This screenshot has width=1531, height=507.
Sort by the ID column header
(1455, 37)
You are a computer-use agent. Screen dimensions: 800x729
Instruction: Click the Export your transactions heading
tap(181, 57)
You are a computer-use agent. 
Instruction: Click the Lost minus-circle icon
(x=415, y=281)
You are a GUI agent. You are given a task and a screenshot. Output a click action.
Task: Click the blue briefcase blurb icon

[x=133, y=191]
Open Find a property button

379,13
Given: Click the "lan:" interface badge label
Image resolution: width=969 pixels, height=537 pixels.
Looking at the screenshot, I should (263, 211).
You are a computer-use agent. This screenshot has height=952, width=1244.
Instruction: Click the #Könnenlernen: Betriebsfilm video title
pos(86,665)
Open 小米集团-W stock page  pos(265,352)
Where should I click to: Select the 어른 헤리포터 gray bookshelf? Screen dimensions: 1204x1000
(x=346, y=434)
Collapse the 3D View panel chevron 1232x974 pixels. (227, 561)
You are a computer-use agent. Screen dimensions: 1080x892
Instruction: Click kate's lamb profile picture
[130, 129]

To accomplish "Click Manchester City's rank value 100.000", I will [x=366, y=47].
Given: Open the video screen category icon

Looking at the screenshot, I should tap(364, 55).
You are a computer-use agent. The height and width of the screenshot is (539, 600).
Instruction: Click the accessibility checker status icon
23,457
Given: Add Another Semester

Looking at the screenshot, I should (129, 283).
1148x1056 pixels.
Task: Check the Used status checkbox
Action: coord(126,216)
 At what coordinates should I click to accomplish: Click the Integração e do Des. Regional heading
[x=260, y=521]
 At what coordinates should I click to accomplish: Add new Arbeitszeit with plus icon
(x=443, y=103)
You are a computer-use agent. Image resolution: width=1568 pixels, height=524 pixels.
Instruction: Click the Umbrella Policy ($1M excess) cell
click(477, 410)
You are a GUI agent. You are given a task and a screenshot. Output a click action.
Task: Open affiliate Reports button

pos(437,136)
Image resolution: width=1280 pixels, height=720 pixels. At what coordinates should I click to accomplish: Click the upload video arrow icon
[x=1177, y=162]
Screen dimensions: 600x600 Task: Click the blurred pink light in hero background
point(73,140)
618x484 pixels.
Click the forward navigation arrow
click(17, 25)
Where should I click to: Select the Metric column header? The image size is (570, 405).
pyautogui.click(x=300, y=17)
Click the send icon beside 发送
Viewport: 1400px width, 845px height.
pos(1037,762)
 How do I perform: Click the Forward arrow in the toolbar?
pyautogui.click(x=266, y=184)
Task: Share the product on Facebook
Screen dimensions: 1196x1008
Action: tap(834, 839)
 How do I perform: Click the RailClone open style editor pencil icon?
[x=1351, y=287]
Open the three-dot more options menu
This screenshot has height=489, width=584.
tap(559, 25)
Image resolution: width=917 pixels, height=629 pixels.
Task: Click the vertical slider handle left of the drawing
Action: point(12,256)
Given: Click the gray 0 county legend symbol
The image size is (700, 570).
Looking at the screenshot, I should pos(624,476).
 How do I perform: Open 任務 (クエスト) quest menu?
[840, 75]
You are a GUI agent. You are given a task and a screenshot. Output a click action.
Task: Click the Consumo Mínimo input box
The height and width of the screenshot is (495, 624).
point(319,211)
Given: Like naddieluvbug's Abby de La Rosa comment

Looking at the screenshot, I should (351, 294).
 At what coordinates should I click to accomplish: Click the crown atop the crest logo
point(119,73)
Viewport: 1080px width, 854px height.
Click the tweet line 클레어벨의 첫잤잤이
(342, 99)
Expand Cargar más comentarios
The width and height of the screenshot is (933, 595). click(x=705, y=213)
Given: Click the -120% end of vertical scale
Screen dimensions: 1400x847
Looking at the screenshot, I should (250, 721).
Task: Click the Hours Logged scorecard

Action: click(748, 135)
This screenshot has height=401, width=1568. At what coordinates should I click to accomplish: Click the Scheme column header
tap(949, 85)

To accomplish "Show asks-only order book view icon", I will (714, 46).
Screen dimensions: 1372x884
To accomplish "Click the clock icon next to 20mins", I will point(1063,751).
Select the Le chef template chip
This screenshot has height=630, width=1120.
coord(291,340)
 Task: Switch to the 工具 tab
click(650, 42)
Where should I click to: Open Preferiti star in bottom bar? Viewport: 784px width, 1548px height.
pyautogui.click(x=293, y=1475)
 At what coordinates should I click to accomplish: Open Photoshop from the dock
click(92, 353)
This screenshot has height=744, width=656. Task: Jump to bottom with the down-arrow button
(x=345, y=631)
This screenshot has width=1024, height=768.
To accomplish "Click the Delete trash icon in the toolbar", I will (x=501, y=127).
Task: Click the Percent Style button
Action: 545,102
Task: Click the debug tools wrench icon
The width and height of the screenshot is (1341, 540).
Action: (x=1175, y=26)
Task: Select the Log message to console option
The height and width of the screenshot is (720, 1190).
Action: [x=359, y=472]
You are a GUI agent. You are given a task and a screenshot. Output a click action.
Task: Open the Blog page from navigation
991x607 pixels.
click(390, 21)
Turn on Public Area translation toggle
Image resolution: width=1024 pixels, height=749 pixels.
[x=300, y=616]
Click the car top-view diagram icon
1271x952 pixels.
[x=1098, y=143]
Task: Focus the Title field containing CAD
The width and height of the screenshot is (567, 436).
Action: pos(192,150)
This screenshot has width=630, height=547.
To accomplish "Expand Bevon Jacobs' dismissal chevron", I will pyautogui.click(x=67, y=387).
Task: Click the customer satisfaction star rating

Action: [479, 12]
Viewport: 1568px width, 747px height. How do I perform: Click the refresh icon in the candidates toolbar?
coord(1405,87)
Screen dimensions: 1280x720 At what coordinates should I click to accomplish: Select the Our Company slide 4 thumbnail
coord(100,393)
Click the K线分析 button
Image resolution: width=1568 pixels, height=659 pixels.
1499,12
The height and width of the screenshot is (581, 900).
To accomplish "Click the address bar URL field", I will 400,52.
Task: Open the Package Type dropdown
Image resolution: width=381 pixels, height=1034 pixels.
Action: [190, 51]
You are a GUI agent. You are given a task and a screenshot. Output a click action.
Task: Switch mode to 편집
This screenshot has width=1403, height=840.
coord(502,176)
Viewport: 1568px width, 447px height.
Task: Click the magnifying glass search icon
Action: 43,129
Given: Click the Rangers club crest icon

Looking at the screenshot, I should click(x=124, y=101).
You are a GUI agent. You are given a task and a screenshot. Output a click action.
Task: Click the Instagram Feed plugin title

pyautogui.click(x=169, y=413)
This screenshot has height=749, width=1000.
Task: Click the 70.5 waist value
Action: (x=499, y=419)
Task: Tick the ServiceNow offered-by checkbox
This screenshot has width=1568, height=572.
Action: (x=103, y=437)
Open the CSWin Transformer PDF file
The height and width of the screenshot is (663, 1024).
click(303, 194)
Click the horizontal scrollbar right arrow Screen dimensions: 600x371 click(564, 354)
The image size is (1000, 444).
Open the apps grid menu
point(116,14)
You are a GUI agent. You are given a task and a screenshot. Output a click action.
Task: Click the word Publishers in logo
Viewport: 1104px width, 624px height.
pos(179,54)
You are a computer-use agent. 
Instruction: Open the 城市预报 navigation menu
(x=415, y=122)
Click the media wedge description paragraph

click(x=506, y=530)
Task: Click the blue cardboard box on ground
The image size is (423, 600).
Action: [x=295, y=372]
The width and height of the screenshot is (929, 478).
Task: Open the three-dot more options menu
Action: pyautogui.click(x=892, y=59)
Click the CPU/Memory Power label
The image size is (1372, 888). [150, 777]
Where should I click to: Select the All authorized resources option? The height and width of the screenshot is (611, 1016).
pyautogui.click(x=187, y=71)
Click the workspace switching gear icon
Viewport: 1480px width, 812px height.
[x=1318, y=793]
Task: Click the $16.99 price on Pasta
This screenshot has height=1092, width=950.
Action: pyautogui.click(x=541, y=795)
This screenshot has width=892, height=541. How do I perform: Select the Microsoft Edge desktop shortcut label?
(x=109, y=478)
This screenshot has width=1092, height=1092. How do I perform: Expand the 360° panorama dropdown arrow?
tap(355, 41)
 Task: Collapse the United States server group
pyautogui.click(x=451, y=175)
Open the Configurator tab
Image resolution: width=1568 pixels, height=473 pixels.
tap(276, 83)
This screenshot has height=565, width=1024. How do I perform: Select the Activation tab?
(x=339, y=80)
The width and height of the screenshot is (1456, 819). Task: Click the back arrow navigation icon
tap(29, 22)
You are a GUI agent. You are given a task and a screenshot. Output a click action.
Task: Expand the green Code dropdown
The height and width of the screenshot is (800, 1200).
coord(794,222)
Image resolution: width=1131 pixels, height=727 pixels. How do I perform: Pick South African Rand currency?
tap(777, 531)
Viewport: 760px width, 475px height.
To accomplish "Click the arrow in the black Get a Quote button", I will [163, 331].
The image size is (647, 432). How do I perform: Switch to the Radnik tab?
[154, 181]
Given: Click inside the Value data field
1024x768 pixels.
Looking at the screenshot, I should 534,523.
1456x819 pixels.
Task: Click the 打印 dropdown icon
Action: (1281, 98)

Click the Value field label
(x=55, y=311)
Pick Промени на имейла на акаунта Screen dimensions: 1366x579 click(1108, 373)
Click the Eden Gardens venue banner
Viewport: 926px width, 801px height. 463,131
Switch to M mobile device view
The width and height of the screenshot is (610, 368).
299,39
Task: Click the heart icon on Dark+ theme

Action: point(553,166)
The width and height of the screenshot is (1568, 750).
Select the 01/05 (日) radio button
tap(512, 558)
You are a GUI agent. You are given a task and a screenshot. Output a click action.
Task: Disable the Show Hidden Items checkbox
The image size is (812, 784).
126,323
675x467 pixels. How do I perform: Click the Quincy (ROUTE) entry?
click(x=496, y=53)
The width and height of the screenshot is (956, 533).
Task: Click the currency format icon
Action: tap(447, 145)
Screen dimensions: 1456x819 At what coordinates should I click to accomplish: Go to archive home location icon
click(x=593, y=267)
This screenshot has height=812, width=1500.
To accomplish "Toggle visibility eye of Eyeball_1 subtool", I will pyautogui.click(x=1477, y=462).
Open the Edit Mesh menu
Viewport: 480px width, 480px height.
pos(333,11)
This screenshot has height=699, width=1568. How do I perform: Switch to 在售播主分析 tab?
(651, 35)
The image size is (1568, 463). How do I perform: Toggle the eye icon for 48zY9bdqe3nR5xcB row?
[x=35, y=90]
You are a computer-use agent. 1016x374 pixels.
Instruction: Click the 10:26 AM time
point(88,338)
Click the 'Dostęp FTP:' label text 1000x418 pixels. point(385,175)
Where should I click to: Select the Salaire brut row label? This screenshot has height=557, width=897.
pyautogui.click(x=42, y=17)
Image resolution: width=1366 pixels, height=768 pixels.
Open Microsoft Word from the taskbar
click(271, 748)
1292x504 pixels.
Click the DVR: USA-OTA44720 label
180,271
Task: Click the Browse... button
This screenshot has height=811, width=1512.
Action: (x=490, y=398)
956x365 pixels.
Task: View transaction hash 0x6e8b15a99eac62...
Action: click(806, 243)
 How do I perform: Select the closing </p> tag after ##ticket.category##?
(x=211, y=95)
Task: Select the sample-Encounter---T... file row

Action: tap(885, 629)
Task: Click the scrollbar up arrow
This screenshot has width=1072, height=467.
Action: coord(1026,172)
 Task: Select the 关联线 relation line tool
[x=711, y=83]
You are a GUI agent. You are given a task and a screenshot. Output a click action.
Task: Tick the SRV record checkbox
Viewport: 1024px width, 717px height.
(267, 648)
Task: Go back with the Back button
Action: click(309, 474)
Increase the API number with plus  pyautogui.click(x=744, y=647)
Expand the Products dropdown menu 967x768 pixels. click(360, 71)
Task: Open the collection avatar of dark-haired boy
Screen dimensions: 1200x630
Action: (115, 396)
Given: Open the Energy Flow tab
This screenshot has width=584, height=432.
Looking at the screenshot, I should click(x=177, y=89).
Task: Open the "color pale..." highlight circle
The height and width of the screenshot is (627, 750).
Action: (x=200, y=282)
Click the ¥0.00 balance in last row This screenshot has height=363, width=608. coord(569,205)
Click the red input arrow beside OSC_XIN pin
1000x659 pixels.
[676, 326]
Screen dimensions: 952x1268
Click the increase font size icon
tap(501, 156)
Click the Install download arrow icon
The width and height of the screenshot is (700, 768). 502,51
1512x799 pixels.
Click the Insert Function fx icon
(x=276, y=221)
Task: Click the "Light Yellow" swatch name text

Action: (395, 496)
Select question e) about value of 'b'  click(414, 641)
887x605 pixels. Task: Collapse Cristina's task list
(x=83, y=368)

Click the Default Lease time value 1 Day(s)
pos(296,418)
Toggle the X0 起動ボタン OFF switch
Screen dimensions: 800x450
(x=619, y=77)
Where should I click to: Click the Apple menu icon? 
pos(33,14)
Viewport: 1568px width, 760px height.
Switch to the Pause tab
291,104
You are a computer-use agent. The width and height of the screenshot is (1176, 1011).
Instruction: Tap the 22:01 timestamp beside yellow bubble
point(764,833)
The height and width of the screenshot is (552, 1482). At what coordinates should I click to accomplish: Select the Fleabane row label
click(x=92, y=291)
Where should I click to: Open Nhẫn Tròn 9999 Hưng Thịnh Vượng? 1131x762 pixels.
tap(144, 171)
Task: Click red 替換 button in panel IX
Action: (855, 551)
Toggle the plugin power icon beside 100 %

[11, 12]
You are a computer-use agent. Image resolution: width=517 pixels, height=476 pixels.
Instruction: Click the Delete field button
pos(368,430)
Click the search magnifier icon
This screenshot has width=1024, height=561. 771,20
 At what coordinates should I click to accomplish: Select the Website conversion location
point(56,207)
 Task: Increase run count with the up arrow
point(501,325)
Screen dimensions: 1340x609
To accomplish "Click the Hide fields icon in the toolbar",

** About this exercise **
Only the count, no other text: how many lines in the listing above hold "scrollbar"?

** Solved problem **
2